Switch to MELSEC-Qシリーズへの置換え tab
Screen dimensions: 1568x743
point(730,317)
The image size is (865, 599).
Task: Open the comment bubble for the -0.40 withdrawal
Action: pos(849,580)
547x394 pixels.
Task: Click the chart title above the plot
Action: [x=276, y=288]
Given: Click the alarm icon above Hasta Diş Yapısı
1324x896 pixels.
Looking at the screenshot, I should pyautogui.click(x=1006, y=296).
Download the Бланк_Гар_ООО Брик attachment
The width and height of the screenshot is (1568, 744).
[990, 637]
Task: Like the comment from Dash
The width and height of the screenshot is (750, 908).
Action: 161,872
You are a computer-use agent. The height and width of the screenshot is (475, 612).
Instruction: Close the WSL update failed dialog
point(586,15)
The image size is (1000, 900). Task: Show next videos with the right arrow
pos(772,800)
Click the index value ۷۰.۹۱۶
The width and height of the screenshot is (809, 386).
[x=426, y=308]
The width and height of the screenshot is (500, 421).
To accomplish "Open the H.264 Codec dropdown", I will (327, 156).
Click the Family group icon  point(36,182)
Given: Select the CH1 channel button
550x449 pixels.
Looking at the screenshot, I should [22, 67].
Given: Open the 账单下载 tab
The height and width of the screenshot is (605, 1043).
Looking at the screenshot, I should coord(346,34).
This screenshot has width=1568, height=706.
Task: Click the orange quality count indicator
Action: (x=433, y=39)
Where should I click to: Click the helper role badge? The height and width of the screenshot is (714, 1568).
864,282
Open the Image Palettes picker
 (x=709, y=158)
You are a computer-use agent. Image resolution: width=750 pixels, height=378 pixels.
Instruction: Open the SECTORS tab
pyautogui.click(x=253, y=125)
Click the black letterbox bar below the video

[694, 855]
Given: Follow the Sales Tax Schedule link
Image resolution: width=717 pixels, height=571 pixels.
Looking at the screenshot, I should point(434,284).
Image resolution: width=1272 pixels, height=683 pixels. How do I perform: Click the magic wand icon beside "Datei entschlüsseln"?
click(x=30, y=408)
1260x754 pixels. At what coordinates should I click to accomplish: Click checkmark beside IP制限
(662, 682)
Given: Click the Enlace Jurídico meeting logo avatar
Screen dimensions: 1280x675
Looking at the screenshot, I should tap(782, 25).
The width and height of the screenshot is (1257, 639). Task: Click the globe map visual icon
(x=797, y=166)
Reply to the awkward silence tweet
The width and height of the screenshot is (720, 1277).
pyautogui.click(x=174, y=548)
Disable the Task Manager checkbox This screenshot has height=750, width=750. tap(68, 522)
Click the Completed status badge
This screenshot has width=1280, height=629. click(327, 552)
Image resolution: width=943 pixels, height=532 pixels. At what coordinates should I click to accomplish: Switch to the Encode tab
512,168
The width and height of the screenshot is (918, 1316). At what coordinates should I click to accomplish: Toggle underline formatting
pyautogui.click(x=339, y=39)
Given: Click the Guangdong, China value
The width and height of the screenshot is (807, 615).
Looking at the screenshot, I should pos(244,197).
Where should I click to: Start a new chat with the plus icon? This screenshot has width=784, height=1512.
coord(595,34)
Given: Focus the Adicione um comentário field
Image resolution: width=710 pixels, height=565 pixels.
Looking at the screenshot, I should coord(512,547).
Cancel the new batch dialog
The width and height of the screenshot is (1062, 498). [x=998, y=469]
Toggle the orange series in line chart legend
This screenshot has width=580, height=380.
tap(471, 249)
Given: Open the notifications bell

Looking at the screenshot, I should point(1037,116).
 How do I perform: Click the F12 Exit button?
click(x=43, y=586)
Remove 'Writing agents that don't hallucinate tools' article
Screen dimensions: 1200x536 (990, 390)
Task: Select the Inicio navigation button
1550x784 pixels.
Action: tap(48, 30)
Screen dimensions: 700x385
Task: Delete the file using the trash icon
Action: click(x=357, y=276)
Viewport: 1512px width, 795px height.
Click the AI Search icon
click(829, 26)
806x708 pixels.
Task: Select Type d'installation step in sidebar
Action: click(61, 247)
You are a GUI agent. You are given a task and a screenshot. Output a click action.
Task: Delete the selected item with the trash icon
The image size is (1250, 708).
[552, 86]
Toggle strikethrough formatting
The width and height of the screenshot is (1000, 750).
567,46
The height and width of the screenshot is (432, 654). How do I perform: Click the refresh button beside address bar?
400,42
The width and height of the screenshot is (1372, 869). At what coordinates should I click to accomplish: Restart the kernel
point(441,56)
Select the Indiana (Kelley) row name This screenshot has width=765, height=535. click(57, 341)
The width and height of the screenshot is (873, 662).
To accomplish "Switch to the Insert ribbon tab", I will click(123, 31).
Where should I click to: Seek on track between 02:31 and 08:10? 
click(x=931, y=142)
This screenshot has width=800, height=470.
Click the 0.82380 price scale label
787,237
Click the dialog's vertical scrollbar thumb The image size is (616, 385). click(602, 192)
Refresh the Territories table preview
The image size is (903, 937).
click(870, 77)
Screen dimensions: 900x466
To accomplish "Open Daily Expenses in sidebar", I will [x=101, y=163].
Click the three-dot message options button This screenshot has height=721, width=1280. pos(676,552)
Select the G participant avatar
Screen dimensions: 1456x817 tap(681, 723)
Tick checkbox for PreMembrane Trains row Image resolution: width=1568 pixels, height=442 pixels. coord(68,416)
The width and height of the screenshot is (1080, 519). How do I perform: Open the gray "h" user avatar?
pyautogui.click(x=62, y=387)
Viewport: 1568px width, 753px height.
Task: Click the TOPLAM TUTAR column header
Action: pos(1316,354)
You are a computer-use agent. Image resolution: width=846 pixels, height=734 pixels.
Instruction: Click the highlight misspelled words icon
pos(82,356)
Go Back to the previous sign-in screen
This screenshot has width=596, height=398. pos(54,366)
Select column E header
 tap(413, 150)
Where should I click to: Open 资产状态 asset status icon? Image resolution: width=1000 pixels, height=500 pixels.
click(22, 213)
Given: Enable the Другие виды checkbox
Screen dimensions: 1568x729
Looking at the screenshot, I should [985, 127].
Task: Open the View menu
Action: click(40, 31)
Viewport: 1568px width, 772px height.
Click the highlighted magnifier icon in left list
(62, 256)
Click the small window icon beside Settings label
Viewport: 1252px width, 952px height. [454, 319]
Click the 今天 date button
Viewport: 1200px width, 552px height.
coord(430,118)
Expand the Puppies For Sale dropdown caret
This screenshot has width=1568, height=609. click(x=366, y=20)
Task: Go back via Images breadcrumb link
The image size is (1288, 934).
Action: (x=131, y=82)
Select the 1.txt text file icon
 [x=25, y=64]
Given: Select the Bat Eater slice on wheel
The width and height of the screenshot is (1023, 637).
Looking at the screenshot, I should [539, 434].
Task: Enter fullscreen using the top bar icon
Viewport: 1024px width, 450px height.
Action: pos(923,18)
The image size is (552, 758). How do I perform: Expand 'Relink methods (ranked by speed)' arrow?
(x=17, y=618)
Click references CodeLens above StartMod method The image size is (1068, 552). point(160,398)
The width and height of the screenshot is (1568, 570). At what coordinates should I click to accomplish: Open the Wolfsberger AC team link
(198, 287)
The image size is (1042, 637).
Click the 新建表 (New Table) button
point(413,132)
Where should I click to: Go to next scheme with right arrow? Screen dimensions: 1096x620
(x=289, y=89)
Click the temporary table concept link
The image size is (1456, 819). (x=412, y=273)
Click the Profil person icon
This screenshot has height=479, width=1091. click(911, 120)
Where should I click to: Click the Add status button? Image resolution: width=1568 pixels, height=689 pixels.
——————
Problem: Please reproduce all of the material exactly.

Output below:
Switch to MELSEC-Qシリーズへの置換え tab
Screen dimensions: 1568x743
point(730,317)
The image size is (865, 599).
Task: Open the comment bubble for the -0.40 withdrawal
Action: pos(849,580)
547x394 pixels.
Task: Click the chart title above the plot
Action: [x=276, y=288]
Given: Click the alarm icon above Hasta Diş Yapısı
1324x896 pixels.
Looking at the screenshot, I should pyautogui.click(x=1006, y=296).
Download the Бланк_Гар_ООО Брик attachment
The width and height of the screenshot is (1568, 744).
[990, 637]
Task: Like the comment from Dash
The width and height of the screenshot is (750, 908).
Action: 161,872
You are a computer-use agent. The height and width of the screenshot is (475, 612).
Instruction: Close the WSL update failed dialog
point(586,15)
The image size is (1000, 900). Task: Show next videos with the right arrow
pos(772,800)
Click the index value ۷۰.۹۱۶
The width and height of the screenshot is (809, 386).
[x=426, y=308]
The width and height of the screenshot is (500, 421).
To accomplish "Open the H.264 Codec dropdown", I will (327, 156).
Click the Family group icon  point(36,182)
Given: Select the CH1 channel button
550x449 pixels.
Looking at the screenshot, I should [22, 67].
Given: Open the 账单下载 tab
The height and width of the screenshot is (605, 1043).
Looking at the screenshot, I should coord(346,34).
This screenshot has width=1568, height=706.
Task: Click the orange quality count indicator
Action: (x=433, y=39)
Where should I click to: Click the helper role badge? The height and width of the screenshot is (714, 1568).
864,282
Open the Image Palettes picker
 (x=709, y=158)
You are a computer-use agent. Image resolution: width=750 pixels, height=378 pixels.
Instruction: Open the SECTORS tab
pyautogui.click(x=253, y=125)
Click the black letterbox bar below the video

[694, 855]
Given: Follow the Sales Tax Schedule link
Image resolution: width=717 pixels, height=571 pixels.
Looking at the screenshot, I should point(434,284).
Image resolution: width=1272 pixels, height=683 pixels. How do I perform: Click the magic wand icon beside "Datei entschlüsseln"?
click(x=30, y=408)
1260x754 pixels. At what coordinates should I click to accomplish: Click checkmark beside IP制限
(662, 682)
Given: Click the Enlace Jurídico meeting logo avatar
Screen dimensions: 1280x675
Looking at the screenshot, I should tap(782, 25).
The width and height of the screenshot is (1257, 639). Task: Click the globe map visual icon
(x=797, y=166)
Reply to the awkward silence tweet
The width and height of the screenshot is (720, 1277).
pyautogui.click(x=174, y=548)
Disable the Task Manager checkbox This screenshot has height=750, width=750. tap(68, 522)
Click the Completed status badge
This screenshot has width=1280, height=629. click(327, 552)
Image resolution: width=943 pixels, height=532 pixels. At what coordinates should I click to accomplish: Switch to the Encode tab
512,168
The width and height of the screenshot is (918, 1316). At what coordinates should I click to accomplish: Toggle underline formatting
pyautogui.click(x=339, y=39)
Given: Click the Guangdong, China value
The width and height of the screenshot is (807, 615).
Looking at the screenshot, I should pos(244,197).
Where should I click to: Start a new chat with the plus icon? This screenshot has width=784, height=1512.
coord(595,34)
Given: Focus the Adicione um comentário field
Image resolution: width=710 pixels, height=565 pixels.
Looking at the screenshot, I should coord(512,547).
Cancel the new batch dialog
The width and height of the screenshot is (1062, 498). [x=998, y=469]
Toggle the orange series in line chart legend
This screenshot has width=580, height=380.
tap(471, 249)
Given: Open the notifications bell

Looking at the screenshot, I should point(1037,116).
 How do I perform: Click the F12 Exit button?
click(x=43, y=586)
Remove 'Writing agents that don't hallucinate tools' article
Screen dimensions: 1200x536 (990, 390)
Task: Select the Inicio navigation button
1550x784 pixels.
Action: tap(48, 30)
Screen dimensions: 700x385
Task: Delete the file using the trash icon
Action: click(x=357, y=276)
Viewport: 1512px width, 795px height.
Click the AI Search icon
click(829, 26)
806x708 pixels.
Task: Select Type d'installation step in sidebar
Action: click(61, 247)
You are a GUI agent. You are given a task and a screenshot. Output a click action.
Task: Delete the selected item with the trash icon
The image size is (1250, 708).
[552, 86]
Toggle strikethrough formatting
The width and height of the screenshot is (1000, 750).
567,46
The height and width of the screenshot is (432, 654). How do I perform: Click the refresh button beside address bar?
400,42
The width and height of the screenshot is (1372, 869). At what coordinates should I click to accomplish: Restart the kernel
point(441,56)
Select the Indiana (Kelley) row name This screenshot has width=765, height=535. click(57, 341)
The width and height of the screenshot is (873, 662).
To accomplish "Switch to the Insert ribbon tab", I will click(123, 31).
Where should I click to: Seek on track between 02:31 and 08:10? 
click(x=931, y=142)
This screenshot has width=800, height=470.
Click the 0.82380 price scale label
787,237
Click the dialog's vertical scrollbar thumb The image size is (616, 385). click(602, 192)
Refresh the Territories table preview
The image size is (903, 937).
click(870, 77)
Screen dimensions: 900x466
To accomplish "Open Daily Expenses in sidebar", I will [x=101, y=163].
Click the three-dot message options button This screenshot has height=721, width=1280. pos(676,552)
Select the G participant avatar
Screen dimensions: 1456x817 tap(681, 723)
Tick checkbox for PreMembrane Trains row Image resolution: width=1568 pixels, height=442 pixels. coord(68,416)
The width and height of the screenshot is (1080, 519). How do I perform: Open the gray "h" user avatar?
pyautogui.click(x=62, y=387)
Viewport: 1568px width, 753px height.
Task: Click the TOPLAM TUTAR column header
Action: pos(1316,354)
You are a computer-use agent. Image resolution: width=846 pixels, height=734 pixels.
Instruction: Click the highlight misspelled words icon
pos(82,356)
Go Back to the previous sign-in screen
This screenshot has width=596, height=398. pos(54,366)
Select column E header
 tap(413, 150)
Where should I click to: Open 资产状态 asset status icon? Image resolution: width=1000 pixels, height=500 pixels.
click(22, 213)
Given: Enable the Другие виды checkbox
Screen dimensions: 1568x729
Looking at the screenshot, I should [985, 127].
Task: Open the View menu
Action: click(40, 31)
Viewport: 1568px width, 772px height.
Click the highlighted magnifier icon in left list
(62, 256)
Click the small window icon beside Settings label
Viewport: 1252px width, 952px height. [454, 319]
Click the 今天 date button
Viewport: 1200px width, 552px height.
coord(430,118)
Expand the Puppies For Sale dropdown caret
This screenshot has width=1568, height=609. click(x=366, y=20)
Task: Go back via Images breadcrumb link
The image size is (1288, 934).
Action: (x=131, y=82)
Select the 1.txt text file icon
 [x=25, y=64]
Given: Select the Bat Eater slice on wheel
The width and height of the screenshot is (1023, 637).
Looking at the screenshot, I should [539, 434].
Task: Enter fullscreen using the top bar icon
Viewport: 1024px width, 450px height.
Action: pos(923,18)
The image size is (552, 758). How do I perform: Expand 'Relink methods (ranked by speed)' arrow?
(x=17, y=618)
Click references CodeLens above StartMod method The image size is (1068, 552). point(160,398)
The width and height of the screenshot is (1568, 570). At what coordinates should I click to accomplish: Open the Wolfsberger AC team link
(198, 287)
The image size is (1042, 637).
Click the 新建表 (New Table) button
point(413,132)
Where should I click to: Go to next scheme with right arrow? Screen dimensions: 1096x620
(x=289, y=89)
Click the temporary table concept link
The image size is (1456, 819). (x=412, y=273)
Click the Profil person icon
This screenshot has height=479, width=1091. click(911, 120)
Where should I click to: Click the Add status button? Image resolution: width=1568 pixels, height=689 pixels.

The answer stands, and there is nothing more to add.